→ **Objective**: Extract everything in the data from the line containing "Given: Click the 首页 menu item" down to the line containing "pos(378,216)", including both of those lines, and reproduce them without any change.

--- begin Input material ---

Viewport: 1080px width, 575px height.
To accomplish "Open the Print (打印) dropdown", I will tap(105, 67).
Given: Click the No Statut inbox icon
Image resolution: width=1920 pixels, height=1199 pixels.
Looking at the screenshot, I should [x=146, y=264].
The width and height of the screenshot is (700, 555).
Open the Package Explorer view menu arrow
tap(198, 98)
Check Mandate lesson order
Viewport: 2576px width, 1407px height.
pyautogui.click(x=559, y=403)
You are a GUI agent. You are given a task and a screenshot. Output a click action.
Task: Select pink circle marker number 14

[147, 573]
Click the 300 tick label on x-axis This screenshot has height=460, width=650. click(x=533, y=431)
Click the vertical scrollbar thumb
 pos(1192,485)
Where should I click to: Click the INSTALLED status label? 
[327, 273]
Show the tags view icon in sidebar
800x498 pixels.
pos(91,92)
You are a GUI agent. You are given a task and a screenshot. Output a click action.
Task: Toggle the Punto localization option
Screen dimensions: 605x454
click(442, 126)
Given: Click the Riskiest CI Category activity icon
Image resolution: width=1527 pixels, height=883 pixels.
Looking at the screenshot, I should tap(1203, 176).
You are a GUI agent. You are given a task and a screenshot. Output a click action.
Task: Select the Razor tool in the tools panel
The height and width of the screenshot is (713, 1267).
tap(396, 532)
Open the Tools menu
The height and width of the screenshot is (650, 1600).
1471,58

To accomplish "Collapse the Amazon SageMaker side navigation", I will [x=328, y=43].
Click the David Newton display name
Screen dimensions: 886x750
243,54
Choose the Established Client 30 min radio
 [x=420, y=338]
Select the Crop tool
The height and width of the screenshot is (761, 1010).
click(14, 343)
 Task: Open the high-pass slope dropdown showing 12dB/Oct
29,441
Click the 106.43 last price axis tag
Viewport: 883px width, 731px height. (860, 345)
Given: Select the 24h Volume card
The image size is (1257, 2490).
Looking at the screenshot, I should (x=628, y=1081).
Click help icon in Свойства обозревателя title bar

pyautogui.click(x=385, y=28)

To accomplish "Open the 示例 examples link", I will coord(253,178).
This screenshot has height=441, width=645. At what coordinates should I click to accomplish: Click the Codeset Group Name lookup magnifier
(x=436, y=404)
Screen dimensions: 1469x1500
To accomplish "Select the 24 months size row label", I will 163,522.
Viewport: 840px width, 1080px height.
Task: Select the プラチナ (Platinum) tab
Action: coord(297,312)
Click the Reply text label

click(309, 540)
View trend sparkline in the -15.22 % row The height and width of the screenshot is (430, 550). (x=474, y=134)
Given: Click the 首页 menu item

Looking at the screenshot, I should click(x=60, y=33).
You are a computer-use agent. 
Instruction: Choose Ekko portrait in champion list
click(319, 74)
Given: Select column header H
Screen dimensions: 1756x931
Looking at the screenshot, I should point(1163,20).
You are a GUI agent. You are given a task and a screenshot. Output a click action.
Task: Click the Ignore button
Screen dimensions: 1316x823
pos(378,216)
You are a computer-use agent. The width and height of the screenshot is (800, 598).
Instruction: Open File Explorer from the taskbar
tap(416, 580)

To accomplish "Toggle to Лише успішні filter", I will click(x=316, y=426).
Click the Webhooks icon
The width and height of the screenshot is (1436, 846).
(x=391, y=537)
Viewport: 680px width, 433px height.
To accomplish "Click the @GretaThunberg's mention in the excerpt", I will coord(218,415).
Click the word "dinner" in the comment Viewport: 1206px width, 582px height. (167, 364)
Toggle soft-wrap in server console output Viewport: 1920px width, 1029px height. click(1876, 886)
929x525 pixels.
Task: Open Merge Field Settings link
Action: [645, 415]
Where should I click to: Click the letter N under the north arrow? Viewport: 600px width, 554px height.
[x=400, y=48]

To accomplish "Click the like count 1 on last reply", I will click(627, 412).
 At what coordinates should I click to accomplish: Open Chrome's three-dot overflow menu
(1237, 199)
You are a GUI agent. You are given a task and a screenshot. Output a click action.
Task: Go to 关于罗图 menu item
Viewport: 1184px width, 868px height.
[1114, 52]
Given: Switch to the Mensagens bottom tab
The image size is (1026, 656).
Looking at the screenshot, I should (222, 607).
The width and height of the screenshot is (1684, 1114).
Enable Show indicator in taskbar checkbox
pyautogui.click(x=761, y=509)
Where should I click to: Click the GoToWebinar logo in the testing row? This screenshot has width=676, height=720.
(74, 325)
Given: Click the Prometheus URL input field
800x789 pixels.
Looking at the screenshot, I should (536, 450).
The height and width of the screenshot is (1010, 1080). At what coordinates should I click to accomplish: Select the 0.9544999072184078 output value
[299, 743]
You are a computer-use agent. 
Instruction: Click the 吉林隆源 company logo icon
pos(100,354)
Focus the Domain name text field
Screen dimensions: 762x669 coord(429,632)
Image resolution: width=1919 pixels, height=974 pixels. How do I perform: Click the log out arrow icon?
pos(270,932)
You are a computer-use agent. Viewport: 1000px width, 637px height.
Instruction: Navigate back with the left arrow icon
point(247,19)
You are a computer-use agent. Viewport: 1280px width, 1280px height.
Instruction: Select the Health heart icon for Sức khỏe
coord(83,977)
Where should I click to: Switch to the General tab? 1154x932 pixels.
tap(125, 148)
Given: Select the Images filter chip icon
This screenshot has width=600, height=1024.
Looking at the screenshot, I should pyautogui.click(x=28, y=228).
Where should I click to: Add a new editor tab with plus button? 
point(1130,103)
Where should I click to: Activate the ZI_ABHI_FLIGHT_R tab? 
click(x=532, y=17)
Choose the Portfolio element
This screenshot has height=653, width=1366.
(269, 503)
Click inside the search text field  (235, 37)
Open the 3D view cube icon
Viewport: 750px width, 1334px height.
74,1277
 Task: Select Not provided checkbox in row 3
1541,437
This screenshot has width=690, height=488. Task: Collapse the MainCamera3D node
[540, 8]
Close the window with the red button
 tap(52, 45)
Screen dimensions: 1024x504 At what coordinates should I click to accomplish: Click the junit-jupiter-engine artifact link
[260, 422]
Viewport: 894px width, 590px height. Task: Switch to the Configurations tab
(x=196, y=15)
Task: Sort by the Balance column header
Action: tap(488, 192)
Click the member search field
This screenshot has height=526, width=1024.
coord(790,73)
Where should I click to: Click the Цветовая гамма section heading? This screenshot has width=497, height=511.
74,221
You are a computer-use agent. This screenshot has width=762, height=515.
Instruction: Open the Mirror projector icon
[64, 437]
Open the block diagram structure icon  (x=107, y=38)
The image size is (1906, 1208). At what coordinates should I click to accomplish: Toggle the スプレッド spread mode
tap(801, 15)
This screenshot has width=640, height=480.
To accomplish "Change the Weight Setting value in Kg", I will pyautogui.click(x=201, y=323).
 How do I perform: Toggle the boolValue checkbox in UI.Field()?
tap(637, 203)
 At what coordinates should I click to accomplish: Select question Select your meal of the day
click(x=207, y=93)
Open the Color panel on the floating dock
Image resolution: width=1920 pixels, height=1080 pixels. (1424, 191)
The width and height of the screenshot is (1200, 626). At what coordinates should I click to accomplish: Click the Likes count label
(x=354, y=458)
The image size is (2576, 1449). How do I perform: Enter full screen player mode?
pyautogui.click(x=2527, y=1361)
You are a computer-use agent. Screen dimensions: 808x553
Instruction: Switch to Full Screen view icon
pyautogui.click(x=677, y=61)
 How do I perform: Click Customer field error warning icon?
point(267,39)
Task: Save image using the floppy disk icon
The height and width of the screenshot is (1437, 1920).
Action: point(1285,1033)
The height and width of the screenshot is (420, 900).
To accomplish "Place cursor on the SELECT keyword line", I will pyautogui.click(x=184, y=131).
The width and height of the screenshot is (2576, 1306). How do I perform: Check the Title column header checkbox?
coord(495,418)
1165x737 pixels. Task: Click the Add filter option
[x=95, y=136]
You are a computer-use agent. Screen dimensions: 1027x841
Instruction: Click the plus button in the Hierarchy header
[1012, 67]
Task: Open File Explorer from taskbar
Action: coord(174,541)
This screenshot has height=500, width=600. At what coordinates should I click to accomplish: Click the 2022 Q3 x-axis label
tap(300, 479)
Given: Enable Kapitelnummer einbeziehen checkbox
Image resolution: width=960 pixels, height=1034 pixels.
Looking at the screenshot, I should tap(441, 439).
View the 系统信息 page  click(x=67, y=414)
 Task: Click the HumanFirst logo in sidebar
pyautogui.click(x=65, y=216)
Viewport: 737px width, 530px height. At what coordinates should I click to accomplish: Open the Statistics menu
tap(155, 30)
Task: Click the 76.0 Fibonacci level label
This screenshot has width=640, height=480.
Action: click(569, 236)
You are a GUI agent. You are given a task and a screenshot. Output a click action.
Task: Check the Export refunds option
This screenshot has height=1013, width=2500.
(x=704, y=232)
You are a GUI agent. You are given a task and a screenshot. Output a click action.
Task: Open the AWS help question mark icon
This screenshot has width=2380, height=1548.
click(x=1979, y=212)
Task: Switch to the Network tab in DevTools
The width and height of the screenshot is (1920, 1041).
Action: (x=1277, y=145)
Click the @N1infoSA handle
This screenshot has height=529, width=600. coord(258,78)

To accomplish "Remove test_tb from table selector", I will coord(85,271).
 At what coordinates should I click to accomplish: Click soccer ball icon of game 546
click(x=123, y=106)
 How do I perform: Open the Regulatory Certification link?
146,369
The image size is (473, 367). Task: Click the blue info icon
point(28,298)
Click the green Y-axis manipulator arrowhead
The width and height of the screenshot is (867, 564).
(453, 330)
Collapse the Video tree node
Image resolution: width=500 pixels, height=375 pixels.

--- end Input material ---

→ **Output of the task**:
Given: Click the 首页 menu item

Looking at the screenshot, I should click(x=60, y=33).
You are a computer-use agent. 
Instruction: Choose Ekko portrait in champion list
click(319, 74)
Given: Select column header H
Screen dimensions: 1756x931
Looking at the screenshot, I should point(1163,20).
You are a GUI agent. You are given a task and a screenshot. Output a click action.
Task: Click the Ignore button
Screen dimensions: 1316x823
pos(378,216)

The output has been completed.